Brief ▸ Pull from the data below each line where the word "card" occurs, and copy it.

Material to process ▸
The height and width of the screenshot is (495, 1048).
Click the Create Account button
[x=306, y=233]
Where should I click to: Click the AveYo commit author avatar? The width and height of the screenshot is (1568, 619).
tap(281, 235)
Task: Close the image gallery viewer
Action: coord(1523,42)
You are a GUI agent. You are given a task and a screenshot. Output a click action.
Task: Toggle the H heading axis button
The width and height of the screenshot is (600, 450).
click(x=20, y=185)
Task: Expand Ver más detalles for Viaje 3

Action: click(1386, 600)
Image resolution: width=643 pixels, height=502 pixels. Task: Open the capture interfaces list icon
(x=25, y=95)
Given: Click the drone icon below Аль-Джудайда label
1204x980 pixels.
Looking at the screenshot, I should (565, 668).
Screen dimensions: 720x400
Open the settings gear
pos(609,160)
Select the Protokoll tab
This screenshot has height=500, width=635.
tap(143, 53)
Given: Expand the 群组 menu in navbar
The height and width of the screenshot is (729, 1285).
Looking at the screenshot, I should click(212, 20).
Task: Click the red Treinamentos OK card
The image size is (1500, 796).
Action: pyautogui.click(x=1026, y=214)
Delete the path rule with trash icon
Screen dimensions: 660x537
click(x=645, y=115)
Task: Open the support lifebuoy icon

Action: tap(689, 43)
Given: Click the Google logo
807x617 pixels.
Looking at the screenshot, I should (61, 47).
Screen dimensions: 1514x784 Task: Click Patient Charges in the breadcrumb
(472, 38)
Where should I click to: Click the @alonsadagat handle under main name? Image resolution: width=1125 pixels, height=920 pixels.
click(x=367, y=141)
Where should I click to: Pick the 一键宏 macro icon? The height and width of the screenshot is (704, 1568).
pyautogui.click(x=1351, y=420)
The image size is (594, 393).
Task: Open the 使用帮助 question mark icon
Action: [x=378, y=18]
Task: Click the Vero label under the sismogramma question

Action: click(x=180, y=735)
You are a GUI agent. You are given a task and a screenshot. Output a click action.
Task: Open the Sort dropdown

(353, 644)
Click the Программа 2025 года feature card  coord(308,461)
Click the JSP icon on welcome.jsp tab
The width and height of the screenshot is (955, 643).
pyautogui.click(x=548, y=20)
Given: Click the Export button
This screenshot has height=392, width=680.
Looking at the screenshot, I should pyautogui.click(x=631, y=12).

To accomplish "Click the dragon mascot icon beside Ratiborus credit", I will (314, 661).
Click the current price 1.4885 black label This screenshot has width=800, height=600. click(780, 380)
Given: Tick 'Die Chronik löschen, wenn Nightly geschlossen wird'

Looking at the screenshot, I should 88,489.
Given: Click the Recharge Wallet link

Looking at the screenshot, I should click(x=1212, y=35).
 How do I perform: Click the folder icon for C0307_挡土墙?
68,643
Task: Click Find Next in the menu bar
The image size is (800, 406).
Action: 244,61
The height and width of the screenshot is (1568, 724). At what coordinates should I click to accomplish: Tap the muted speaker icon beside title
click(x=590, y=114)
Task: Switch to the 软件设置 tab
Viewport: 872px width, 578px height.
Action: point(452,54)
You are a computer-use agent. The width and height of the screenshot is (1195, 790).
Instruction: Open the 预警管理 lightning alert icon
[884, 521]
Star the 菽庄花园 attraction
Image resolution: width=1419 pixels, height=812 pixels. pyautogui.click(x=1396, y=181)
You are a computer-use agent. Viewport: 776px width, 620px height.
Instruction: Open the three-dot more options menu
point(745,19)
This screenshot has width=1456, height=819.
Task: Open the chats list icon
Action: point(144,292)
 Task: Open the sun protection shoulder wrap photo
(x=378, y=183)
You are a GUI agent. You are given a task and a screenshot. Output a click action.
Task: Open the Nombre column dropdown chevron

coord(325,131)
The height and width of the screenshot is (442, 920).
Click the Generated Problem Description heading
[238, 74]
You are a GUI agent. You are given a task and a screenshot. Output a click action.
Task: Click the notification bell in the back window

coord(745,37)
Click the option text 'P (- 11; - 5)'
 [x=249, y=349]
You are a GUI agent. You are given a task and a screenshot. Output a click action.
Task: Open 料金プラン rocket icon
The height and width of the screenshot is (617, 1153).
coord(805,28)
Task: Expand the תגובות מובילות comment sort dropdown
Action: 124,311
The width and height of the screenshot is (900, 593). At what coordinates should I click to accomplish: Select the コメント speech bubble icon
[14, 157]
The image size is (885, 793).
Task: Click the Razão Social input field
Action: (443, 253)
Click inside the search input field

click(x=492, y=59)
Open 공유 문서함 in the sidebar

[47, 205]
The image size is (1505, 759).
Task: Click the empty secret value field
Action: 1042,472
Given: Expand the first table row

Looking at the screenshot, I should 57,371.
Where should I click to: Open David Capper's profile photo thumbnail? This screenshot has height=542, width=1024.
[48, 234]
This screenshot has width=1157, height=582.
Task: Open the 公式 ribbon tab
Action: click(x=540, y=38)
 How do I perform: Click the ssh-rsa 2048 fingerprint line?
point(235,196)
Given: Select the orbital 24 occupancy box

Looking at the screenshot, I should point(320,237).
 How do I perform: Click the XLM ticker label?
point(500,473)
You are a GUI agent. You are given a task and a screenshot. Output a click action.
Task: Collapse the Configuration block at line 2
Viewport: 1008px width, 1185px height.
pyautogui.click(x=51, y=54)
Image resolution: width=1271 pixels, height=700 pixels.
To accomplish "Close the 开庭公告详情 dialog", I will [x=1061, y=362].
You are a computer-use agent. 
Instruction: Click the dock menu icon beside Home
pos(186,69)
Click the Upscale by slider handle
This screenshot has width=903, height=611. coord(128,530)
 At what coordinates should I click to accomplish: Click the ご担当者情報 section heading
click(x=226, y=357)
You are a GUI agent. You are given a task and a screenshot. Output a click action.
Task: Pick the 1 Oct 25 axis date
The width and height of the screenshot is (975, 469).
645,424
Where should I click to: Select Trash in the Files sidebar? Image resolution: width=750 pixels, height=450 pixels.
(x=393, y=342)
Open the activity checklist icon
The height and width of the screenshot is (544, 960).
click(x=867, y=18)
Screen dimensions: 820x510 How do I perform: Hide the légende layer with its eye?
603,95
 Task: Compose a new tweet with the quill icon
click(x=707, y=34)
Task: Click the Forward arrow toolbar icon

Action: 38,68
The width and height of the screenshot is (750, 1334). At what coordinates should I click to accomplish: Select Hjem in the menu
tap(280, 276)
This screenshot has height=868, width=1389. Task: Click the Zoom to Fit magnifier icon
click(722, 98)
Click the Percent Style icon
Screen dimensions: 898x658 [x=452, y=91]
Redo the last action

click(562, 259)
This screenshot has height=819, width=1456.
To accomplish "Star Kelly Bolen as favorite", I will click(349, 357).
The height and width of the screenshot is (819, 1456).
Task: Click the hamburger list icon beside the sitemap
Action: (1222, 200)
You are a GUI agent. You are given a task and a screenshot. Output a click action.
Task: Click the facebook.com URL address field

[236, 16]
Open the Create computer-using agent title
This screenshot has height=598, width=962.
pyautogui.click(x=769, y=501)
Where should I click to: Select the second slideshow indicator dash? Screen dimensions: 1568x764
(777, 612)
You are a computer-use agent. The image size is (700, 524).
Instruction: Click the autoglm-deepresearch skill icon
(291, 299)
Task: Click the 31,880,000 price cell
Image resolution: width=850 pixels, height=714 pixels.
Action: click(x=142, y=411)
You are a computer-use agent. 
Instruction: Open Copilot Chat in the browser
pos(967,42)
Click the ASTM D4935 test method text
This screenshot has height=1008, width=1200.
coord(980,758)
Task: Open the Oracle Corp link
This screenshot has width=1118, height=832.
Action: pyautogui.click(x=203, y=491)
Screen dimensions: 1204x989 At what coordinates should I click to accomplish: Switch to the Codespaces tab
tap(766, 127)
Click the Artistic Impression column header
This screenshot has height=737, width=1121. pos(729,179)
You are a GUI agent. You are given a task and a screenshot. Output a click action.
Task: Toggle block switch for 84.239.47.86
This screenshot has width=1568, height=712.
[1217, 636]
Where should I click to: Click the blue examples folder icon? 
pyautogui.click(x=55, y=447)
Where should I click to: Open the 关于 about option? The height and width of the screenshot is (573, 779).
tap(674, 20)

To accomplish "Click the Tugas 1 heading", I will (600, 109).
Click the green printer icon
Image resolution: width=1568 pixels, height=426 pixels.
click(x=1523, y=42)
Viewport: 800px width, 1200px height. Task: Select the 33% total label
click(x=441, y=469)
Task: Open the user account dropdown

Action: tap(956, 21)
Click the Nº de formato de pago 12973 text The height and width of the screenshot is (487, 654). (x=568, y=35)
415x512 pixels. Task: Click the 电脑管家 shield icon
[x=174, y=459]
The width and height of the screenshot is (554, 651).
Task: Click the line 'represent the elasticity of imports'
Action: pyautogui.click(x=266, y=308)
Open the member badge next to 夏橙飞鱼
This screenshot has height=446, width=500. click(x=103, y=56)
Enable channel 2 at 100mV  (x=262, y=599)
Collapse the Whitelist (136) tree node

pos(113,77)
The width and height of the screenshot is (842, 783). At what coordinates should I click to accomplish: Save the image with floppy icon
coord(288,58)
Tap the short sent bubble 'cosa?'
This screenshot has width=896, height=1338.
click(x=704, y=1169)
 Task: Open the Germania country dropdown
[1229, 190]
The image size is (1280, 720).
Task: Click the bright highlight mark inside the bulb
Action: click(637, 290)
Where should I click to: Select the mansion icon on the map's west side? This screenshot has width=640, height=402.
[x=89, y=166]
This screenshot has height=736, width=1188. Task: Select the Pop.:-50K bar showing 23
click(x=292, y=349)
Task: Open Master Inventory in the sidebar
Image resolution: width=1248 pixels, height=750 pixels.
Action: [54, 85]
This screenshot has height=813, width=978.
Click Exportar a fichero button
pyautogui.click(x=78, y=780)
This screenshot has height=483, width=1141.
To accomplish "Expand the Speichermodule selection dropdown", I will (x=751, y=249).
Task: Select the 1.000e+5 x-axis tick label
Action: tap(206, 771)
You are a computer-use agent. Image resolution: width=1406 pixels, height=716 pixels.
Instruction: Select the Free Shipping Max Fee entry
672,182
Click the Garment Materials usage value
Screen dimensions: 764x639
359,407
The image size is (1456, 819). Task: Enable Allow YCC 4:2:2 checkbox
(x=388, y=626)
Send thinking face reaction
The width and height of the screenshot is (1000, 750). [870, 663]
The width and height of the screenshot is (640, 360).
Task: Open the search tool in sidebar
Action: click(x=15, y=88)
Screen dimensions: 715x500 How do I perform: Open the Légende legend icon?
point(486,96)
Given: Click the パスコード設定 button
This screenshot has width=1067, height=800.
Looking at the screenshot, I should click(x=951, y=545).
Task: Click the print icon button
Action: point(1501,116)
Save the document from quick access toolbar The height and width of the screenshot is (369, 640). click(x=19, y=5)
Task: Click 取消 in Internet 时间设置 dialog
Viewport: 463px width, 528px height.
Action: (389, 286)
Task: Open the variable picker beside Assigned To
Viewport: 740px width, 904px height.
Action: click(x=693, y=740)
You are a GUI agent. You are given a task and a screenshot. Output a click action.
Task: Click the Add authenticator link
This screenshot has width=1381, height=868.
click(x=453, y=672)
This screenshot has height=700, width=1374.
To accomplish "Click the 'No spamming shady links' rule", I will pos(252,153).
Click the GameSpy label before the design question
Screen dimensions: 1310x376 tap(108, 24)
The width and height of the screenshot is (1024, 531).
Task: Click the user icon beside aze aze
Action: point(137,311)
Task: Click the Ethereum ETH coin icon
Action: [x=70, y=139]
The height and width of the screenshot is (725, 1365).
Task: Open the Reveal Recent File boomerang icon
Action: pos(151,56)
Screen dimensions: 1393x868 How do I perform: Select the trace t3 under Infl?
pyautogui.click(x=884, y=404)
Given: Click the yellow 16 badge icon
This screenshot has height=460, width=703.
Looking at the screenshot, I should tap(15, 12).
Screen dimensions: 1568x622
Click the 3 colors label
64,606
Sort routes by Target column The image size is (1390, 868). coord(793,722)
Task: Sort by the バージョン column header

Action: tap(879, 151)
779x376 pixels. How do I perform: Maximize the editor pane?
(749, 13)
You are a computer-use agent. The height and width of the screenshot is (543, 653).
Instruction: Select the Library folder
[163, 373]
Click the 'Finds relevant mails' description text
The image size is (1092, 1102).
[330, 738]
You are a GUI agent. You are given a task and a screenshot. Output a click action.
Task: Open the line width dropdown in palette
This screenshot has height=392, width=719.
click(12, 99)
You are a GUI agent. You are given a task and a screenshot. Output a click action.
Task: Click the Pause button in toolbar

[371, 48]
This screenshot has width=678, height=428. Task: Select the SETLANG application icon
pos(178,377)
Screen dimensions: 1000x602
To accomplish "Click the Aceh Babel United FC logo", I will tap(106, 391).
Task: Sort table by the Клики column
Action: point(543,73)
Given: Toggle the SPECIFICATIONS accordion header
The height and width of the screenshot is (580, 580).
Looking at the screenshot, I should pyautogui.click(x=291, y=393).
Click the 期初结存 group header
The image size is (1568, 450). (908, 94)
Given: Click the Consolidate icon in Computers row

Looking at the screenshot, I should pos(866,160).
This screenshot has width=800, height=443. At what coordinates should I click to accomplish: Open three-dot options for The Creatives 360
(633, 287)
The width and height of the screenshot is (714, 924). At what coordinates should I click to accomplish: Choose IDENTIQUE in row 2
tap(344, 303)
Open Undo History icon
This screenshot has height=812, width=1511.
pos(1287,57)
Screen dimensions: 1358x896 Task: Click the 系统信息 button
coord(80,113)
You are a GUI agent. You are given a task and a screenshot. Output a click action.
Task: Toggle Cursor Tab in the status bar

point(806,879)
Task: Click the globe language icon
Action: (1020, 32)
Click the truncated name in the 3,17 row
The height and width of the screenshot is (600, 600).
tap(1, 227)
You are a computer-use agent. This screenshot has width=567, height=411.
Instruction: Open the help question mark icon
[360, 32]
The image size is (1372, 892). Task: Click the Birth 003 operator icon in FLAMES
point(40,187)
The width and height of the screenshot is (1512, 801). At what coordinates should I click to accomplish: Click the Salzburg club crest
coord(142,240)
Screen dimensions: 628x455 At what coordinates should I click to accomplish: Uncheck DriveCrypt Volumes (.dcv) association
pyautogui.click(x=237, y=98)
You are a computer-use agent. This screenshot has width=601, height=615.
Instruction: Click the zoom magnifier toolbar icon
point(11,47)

Result of the task ▸
Task: Click the red Treinamentos OK card
Click the Программа 2025 года feature card  coord(308,461)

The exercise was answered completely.